Stated goal A ▸ List every heading in the SAP HANA data provisioning lesson below.

Supplied passage ▸

"""

Introducing SAP HANA Data Provisioning

Objectives

After completing this lesson, you will be able to:

  • Describe SAP HANA Data Provisioning Options
  • Describe SAP HANA Smart Data Access and SAP HANA Smart Data Integration

Introduction to SAP HANA Data Provisioning Options

When you load data to SAP BW/4HANA, the loading targets are SAP BW/4HANA objects such as DataStore Objects or InfoObject characteristic for master data. You do not load data directly to the database tables. But technically, the data is stored in the BW application tables of the SAP HANA database. These BW-managed tables and views are created in a special schema that is owned by the SAP HANA database user that creates the connection to the SAP BW/4HANA. This important schema is called the SAP BW/4HANA (managed) schema.

But an SAP HANA database supports multiple schemas. It is technically possible, though not always recommended or even permitted, to run multiple applications on a single SAP HANA database. Each application would have its own schema (or multiple schemas). Non-BW schemas in the SAP HANA database are referred to as "external (managed) schemas". The reason that external schemas are interesting to SAP BW/4HANA is because it is possible to load data to SAP BW/4HANA from external schemas. Technically, this would mean we are moving data from one schema to another schema in SAP HANA.

"""

[A block of data]
"""

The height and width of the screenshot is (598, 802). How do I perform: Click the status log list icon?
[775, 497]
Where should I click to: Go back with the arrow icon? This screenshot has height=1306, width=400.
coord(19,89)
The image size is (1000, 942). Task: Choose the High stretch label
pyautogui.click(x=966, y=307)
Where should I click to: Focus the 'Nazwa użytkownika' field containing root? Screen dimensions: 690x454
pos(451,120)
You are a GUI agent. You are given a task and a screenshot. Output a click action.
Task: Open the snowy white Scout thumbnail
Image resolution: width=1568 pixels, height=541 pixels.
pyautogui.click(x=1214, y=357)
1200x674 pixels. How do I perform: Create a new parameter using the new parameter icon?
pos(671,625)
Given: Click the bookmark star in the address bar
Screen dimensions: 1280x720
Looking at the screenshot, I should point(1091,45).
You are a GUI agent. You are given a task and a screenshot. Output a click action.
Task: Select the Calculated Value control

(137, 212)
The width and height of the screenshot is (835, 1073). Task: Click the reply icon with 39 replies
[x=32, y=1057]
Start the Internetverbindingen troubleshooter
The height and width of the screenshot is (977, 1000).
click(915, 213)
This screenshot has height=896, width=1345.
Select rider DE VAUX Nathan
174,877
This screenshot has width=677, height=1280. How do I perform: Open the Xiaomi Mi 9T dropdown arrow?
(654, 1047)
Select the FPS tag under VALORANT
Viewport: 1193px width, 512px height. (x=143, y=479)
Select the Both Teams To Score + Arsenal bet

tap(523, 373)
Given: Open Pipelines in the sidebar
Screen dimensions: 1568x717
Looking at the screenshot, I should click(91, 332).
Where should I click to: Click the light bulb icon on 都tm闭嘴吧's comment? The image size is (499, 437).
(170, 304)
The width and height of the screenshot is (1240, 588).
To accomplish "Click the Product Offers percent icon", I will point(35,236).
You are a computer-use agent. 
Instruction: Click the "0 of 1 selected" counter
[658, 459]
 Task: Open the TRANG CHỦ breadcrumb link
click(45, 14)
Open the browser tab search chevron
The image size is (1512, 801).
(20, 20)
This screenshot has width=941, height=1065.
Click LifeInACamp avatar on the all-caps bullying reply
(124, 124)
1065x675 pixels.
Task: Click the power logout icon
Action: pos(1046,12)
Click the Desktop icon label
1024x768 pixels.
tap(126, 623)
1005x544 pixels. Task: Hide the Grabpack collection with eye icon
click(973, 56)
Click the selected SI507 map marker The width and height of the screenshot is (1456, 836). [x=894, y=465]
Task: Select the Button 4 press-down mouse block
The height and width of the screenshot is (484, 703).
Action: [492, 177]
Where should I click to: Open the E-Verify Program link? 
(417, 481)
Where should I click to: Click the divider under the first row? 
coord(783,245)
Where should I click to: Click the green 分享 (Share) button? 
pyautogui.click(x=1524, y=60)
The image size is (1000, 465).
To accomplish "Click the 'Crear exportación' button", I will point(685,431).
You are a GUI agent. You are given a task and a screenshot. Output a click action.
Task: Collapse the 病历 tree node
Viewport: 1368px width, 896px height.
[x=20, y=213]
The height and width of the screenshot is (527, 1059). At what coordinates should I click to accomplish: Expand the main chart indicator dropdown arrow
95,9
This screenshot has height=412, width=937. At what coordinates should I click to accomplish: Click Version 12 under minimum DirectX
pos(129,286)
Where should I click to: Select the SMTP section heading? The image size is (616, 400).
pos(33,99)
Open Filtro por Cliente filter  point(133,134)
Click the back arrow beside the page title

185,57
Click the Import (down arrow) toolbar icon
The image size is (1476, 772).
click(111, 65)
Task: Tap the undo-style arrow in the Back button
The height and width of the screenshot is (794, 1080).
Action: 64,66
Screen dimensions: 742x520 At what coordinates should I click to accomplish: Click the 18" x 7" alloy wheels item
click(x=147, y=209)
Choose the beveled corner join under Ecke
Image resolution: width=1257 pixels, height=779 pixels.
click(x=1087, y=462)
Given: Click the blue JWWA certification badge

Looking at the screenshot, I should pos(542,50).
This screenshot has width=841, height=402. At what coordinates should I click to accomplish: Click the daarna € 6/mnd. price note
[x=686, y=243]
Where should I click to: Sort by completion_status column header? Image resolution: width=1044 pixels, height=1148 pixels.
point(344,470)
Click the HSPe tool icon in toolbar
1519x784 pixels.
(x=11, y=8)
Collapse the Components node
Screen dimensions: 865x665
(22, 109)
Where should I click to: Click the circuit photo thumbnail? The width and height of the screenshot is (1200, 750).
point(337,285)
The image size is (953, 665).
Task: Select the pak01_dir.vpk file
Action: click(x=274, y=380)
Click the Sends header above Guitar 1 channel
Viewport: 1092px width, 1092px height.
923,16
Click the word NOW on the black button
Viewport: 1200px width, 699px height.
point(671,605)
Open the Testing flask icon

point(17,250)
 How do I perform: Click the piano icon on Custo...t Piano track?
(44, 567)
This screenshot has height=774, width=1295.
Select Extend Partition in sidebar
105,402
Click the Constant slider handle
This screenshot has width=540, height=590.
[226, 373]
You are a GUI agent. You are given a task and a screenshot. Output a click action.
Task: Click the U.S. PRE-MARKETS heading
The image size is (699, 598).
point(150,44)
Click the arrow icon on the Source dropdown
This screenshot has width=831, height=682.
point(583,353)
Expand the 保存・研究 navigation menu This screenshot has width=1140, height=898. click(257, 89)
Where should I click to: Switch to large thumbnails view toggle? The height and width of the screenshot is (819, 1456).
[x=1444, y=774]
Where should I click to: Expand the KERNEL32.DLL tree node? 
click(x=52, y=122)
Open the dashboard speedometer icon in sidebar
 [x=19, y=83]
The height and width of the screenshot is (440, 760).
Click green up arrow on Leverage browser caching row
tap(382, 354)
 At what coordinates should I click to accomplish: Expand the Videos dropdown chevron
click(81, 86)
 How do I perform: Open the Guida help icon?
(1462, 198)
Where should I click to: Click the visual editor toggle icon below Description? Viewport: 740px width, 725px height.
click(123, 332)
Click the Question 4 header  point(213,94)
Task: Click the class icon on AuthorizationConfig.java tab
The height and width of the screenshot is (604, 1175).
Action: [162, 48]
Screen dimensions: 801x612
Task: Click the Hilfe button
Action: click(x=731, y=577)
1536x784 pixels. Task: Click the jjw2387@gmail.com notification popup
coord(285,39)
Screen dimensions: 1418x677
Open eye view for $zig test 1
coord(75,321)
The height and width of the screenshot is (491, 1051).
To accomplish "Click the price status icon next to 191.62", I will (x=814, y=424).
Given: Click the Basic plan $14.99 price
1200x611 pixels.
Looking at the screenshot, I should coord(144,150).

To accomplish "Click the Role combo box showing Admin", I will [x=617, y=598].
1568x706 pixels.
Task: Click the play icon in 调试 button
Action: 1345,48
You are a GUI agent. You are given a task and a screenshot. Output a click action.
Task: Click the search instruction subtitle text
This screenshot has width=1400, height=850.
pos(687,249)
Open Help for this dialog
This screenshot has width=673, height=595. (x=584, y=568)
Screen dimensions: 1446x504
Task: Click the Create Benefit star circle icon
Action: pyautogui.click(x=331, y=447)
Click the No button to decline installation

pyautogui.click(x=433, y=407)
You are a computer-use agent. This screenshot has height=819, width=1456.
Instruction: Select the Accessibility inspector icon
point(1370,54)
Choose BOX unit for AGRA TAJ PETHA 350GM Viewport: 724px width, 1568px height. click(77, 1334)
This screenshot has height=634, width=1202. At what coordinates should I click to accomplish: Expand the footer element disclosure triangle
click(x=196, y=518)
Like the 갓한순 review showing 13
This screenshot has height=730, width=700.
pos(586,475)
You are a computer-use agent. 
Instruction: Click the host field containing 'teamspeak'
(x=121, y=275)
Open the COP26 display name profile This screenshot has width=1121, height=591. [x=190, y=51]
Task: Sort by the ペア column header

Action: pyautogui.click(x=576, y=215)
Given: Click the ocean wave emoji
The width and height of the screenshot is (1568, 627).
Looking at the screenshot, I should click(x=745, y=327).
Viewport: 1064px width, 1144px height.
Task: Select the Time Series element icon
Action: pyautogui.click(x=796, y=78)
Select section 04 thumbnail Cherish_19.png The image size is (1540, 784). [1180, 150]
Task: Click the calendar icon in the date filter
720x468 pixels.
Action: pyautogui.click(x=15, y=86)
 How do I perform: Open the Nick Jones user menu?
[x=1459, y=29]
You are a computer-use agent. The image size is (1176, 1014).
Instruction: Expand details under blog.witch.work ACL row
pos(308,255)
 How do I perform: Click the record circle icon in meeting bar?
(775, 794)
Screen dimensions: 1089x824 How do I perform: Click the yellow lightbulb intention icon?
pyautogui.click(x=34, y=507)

"""

Stated goal B ▸ Put the lines of the data block above, starting at its first line and ending at the line that contains "pyautogui.click(x=966, y=307)", into a Markdown table with the columns Row and Line, numbering each line and leaving out blank lines.

Complete answer A ▸
- Introducing SAP HANA Data Provisioning
- Objectives
- Introduction to SAP HANA Data Provisioning Options

Complete answer B ▸
| Row | Line |
|---|---|
| 1 | The height and width of the screenshot is (598, 802). How do I perform: Click the status log list icon? |
| 2 | [775, 497] |
| 3 | Where should I click to: Go back with the arrow icon? This screenshot has height=1306, width=400. |
| 4 | coord(19,89) |
| 5 | The image size is (1000, 942). Task: Choose the High stretch label |
| 6 | pyautogui.click(x=966, y=307) |